Extracted text
Nice. I am gonna post them here too for everyone to see:


*Spoiler*: __ 












Butō Rengoob said:


> That art is sweet. The one with the swordsman by themselves is by far the best. So much badassery.



Yeah, now if only Fuguki and Mangetsu had their respective swords it would look even more badass.


----------



## -JT- (Oct 1, 2012)

Wait, can someone explain to me the whole formation of the Swordsmen?

I always assumed that Kisame was part of this 'original' ensemble, but obviously he isn't because he killed the orange, tiger fish guy to win Samehada.
I know though that Suigetsu and Chojuro were never 'true' members. But why are all three of them called Swordsmen of the Mist when they were not part of the core group?


----------



## Gaiash (Oct 1, 2012)

-JT- said:


> Wait, can someone explain to me the whole formation of the Swordsmen?
> 
> I always assumed that Kisame was part of this 'original' ensemble, but obviously he isn't because he killed the orange, tiger fish guy to win Samehada.
> I know though that Suigetsu and Chojuro were never 'true' members. But why are all three of them called Swordsmen of the Mist when they were not part of the core group?


The original line up is as the name suggests the original seven rather than any of their replacements. The group didn't disdband the moment one left, they just replace the member with a new swordsman. Chojuro is still called a Swordsman of the mist because while there isn't seven of them any more he still fills their role.

Dataset records
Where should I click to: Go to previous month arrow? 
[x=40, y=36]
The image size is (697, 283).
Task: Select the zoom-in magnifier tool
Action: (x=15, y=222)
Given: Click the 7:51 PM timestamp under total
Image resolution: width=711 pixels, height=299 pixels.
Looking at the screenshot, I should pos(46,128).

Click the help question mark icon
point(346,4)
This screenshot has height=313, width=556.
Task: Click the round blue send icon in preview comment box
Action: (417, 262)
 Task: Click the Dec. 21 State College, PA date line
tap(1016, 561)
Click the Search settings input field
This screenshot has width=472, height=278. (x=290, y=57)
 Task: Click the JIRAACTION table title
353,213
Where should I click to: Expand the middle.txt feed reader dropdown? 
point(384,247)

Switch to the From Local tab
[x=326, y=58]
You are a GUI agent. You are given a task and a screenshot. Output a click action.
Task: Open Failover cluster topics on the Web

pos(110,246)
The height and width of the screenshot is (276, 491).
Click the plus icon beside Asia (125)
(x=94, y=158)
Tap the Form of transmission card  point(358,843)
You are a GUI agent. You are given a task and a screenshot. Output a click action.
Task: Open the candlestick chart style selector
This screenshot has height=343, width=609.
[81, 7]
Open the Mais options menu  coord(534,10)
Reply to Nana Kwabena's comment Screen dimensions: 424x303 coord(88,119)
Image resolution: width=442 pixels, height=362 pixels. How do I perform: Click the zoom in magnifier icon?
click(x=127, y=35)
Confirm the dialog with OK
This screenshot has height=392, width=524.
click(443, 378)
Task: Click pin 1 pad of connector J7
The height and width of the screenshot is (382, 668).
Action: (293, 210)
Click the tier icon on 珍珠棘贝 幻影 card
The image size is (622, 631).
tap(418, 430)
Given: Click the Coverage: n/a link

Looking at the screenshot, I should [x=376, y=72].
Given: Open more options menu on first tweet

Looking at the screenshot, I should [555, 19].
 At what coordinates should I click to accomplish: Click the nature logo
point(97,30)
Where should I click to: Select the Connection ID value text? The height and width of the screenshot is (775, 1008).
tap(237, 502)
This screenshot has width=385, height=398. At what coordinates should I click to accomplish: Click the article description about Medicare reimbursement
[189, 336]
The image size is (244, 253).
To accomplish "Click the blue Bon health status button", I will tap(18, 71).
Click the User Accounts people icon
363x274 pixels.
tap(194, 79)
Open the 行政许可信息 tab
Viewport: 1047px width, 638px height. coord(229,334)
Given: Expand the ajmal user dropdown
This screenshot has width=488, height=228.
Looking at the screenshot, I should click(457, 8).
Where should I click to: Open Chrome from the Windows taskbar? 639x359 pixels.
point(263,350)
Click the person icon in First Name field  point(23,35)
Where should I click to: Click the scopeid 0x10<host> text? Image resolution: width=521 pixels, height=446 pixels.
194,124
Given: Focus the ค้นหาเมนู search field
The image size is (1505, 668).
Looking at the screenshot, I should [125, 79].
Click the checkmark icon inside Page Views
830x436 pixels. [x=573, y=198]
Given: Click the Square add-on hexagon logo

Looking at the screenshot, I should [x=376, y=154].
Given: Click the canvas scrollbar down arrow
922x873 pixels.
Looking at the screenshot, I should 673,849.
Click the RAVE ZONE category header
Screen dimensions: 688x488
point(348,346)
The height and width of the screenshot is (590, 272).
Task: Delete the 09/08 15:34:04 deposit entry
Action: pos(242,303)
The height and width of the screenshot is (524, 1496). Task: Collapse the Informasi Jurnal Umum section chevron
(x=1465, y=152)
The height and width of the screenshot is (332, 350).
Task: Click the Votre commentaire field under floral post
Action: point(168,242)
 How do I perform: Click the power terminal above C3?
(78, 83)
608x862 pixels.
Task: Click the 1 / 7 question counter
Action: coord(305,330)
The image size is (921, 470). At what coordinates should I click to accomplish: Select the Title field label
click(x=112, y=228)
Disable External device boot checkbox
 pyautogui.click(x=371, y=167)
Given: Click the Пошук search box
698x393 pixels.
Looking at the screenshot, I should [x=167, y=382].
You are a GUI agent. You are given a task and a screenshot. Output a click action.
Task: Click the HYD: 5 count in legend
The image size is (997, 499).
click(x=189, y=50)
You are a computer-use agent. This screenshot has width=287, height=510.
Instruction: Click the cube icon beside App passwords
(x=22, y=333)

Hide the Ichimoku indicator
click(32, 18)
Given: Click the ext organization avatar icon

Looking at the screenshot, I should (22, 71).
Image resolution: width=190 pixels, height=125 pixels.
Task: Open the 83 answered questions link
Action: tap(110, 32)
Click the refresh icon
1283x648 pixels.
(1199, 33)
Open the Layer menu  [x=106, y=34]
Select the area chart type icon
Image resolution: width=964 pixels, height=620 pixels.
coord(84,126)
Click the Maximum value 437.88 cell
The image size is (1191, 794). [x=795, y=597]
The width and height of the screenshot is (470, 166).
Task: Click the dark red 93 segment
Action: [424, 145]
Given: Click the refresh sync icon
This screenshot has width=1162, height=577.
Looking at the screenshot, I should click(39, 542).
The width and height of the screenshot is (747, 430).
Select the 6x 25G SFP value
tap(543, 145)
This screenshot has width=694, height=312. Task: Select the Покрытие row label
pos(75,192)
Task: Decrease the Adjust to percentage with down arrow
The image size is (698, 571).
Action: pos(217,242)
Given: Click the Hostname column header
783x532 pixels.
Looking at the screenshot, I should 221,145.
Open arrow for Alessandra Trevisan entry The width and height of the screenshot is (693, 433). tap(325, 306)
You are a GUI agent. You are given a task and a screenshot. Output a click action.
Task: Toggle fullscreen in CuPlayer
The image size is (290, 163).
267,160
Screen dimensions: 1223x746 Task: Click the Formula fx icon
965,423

Complete the following
1. In the forum thread about the Swordsmen of the Mist, do the following statements agree with the text? For each, answer yes or no and quote the deciding words of the text exactly. (a) The group disbanded as soon as one member left. (b) Kisame killed someone to win Samehada. (c) Butō Rengoob thought the art with the swordsman by themselves was the best.
2. According to the forum thread about the Swordsmen of the Mist, why is Chojuro still called a Swordsman of the Mist?
3. Please copy word for word the part of the forum thread about the Swordsmen of the Mist starting at "The original line" and ending at "fills their role.".

Solutions to the problems
1.
(a) No: "The group didn't disdband the moment one left"
(b) Yes: "he killed the orange, tiger fish guy to win Samehada."
(c) Yes: "The one with the swordsman by themselves is by far the best."

2. Although there aren't seven of them anymore, he still fills their role.

3.
The original line up is as the name suggests the original seven rather than any of their replacements. The group didn't disdband the moment one left, they just replace the member with a new swordsman. Chojuro is still called a Swordsman of the mist because while there isn't seven of them any more he still fills their role.